If I do nothing but go for 5 degrees more overlap by just narrowing the lobe separation, say going from 110 to 105. I will actually increase the cranking compression because I advance the intake valve and close it sooner during the compression stroke.

Cams with more overlap don't reduce cranking compression because of the overlap. It's because they generally have longer intake duration and close the intake valve later in the compression stroke.

I could have reduced the whole thing to the previous two sentences.

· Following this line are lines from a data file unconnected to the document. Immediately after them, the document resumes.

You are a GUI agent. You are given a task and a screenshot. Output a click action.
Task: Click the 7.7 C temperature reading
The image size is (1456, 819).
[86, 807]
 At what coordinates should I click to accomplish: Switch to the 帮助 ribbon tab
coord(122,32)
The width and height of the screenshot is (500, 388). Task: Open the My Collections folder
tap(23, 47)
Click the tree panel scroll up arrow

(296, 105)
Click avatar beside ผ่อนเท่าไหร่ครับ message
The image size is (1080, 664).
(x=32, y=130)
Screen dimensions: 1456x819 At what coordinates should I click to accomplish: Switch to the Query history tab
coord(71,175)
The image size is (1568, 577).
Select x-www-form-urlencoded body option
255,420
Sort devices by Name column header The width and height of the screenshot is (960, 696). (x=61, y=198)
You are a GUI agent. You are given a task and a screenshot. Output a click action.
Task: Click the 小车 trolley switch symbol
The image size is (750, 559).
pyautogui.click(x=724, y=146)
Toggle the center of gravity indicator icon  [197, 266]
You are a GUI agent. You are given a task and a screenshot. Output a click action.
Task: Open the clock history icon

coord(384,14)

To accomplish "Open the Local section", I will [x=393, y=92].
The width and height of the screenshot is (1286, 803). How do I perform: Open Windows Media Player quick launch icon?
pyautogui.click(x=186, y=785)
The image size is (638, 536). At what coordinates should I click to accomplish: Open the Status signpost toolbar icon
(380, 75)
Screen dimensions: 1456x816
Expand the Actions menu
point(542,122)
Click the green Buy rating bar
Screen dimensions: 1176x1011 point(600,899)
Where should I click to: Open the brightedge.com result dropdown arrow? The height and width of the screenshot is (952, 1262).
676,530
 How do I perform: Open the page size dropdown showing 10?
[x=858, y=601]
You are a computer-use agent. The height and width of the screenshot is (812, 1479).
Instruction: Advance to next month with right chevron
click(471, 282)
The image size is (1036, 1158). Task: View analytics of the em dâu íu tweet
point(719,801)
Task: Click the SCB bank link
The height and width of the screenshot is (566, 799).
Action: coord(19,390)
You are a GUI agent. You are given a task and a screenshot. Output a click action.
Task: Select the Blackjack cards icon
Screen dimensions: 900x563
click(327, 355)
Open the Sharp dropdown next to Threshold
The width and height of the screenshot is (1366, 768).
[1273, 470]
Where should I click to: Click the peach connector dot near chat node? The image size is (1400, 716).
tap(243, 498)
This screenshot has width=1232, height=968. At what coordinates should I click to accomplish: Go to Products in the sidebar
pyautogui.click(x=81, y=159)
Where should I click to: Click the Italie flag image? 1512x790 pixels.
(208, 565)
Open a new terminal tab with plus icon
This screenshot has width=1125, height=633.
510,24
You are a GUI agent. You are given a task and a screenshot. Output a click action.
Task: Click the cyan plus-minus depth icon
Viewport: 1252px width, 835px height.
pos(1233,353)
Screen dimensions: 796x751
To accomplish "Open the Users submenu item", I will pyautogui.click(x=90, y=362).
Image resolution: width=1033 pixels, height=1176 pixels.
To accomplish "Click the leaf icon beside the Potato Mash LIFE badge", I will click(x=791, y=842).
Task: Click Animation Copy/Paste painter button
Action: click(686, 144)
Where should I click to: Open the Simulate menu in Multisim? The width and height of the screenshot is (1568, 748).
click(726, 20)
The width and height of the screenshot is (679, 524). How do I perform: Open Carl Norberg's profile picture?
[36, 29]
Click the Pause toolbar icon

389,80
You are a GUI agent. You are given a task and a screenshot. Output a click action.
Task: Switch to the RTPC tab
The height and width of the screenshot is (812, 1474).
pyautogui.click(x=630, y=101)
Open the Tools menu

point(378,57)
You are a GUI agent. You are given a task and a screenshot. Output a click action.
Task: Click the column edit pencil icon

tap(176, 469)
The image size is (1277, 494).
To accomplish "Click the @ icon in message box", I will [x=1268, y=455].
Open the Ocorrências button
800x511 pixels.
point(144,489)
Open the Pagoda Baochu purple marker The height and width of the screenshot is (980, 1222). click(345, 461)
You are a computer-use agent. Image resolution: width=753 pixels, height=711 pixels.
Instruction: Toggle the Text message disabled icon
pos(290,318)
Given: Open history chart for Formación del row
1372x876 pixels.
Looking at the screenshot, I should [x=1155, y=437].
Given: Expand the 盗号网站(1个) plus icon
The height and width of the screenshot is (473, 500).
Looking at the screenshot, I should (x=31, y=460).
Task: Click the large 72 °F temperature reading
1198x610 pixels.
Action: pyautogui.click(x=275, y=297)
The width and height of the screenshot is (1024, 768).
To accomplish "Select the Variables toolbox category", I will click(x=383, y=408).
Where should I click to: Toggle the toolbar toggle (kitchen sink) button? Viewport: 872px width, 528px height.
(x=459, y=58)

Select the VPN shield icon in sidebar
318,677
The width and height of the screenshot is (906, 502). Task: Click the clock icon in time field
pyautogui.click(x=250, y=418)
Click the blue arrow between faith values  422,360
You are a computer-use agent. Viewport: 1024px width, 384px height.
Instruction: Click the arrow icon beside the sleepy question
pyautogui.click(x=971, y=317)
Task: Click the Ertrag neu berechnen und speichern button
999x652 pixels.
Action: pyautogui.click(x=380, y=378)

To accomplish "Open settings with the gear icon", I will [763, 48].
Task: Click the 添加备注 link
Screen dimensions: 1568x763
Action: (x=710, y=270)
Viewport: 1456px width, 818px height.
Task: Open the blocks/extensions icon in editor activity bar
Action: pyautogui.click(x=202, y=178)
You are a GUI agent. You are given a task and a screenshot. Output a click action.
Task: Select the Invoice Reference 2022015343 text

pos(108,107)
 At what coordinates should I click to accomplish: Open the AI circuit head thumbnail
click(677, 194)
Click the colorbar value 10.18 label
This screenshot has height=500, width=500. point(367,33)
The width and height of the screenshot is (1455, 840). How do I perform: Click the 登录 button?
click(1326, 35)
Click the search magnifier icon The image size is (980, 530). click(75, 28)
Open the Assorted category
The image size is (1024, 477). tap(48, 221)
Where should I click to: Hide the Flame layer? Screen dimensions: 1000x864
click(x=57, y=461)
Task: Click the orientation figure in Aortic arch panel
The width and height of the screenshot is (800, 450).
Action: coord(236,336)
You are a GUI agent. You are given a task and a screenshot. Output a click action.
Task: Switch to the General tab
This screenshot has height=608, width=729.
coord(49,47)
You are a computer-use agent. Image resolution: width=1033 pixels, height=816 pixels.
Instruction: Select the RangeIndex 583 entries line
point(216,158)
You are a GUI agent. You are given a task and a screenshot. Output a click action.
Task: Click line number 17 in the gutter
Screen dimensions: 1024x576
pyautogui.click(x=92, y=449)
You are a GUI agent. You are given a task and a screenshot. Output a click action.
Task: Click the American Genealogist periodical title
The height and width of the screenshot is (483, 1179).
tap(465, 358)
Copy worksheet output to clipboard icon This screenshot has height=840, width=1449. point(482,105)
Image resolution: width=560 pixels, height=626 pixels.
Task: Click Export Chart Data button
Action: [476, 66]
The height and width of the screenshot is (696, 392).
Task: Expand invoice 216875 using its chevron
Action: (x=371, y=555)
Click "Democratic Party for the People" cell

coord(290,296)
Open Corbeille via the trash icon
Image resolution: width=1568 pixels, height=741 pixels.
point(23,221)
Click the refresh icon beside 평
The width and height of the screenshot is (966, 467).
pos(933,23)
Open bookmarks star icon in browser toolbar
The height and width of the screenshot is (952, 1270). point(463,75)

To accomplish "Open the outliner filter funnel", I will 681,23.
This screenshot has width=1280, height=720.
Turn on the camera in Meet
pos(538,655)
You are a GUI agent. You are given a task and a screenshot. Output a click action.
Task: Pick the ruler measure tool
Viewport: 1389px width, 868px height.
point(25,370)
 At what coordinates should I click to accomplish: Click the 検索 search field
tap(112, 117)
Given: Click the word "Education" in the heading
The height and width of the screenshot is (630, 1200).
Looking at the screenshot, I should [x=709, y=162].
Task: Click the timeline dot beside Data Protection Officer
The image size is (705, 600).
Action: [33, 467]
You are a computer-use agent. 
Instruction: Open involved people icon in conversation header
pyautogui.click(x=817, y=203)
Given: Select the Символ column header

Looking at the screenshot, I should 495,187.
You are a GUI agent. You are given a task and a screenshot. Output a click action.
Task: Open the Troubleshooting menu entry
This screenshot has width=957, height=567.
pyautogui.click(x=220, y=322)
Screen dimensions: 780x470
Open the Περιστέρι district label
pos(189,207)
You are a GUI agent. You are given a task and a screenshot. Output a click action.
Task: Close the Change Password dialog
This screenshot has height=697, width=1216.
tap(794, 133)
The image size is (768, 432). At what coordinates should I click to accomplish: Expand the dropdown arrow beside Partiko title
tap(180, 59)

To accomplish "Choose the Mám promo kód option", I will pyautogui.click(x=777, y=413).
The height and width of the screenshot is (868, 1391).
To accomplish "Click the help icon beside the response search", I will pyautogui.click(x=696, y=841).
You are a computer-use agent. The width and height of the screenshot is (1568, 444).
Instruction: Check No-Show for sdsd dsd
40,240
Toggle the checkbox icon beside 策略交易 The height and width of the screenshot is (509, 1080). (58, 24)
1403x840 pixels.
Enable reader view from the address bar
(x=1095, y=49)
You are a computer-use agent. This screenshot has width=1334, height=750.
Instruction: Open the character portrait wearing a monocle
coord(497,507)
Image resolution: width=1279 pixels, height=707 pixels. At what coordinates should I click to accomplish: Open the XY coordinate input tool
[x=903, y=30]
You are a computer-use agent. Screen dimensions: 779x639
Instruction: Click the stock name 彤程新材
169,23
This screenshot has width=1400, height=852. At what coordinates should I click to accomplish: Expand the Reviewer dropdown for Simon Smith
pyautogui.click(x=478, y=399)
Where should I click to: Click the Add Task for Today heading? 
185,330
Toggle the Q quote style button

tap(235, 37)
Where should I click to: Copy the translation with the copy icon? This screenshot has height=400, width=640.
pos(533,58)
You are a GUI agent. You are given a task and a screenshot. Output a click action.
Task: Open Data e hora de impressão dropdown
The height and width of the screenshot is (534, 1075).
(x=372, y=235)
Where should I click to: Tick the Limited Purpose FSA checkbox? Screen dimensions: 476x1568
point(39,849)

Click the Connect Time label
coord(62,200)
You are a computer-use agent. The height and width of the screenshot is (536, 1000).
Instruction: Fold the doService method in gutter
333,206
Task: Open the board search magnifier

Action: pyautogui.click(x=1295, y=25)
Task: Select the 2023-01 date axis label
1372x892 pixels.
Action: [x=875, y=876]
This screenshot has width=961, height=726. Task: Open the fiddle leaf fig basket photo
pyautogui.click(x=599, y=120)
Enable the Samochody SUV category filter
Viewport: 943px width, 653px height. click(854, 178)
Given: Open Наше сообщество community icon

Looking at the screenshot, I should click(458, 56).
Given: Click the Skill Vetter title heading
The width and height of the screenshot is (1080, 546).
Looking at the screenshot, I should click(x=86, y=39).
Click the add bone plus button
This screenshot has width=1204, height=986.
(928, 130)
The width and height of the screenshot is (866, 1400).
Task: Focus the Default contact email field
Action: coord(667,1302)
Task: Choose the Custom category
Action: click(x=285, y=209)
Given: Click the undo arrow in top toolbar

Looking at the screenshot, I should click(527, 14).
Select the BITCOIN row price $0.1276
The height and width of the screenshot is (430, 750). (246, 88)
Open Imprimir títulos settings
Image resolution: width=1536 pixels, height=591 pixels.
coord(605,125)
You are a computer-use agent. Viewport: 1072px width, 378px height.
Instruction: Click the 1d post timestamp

But I'm sick of hearing that overlap "bleeds off compression". Kind of like reading "prolly" instead of probably and "dizzy" instead of distributor.
 
Thanks for enshrining that in the digital archives Jim.
I had to stop myself from rereading the various Amsoil/HRM articles so I wouldn't be late to work this morning.
 
Unless I'm mistaken, overlap occurs at the end of the exhaust stroke as the piston is going up to expel the exhaust and the beginning of the intake stroke (piston going down) to take in the fresh air charge. No compression of the fuel/air charge there.

The piston is drawing air in on it's way down during the intake stroke and doesn't start to compress anything until it begins to travel up, 180 degrees after the beginning of the piston intake stroke and well after the overlap period. Then it really begins to compress the fuel/air after the intake valve closes as the piston heads back up.

If I do nothing but go for 5 degrees more overlap by just narrowing the lobe separation, say going from 110 to 105. I will actually increase the cranking compression because I advance the intake valve and close it sooner during the compression stroke.

Cams with more overlap don't reduce cranking compression because of the overlap. It's because they generally have longer intake duration and close the intake valve later in the compression stroke.

I could have reduced the whole thing to the previous two sentences. But I'm sick of hearing that overlap "bleeds off compression". Kind of like reading "prolly" instead of probably and "dizzy" instead of distributor.

IQ, I stand corrected, overlap is at the end of exhaust stroke. Your point of lobe separation seems straight on point. Intake closure point is the mechanical factor. Overlap is very "old school".
 
Usually a cam with lots of overlap will have a ruff idle.
I’d prolly just dial in a little more initial timing by turning the dizzy to smooth it out a bit .
 
Usually a cam with lots of overlap will have a ruff idle.
I’d prolly just dial in a little more initial timing by turning the dizzy to smooth it out a bit .
Ha ha ha, now that’s funny!
 
Me, the rookie, thinks that overlap is to allow scavenging of the exhaust pulse to assist in pulling the intake charge in, right?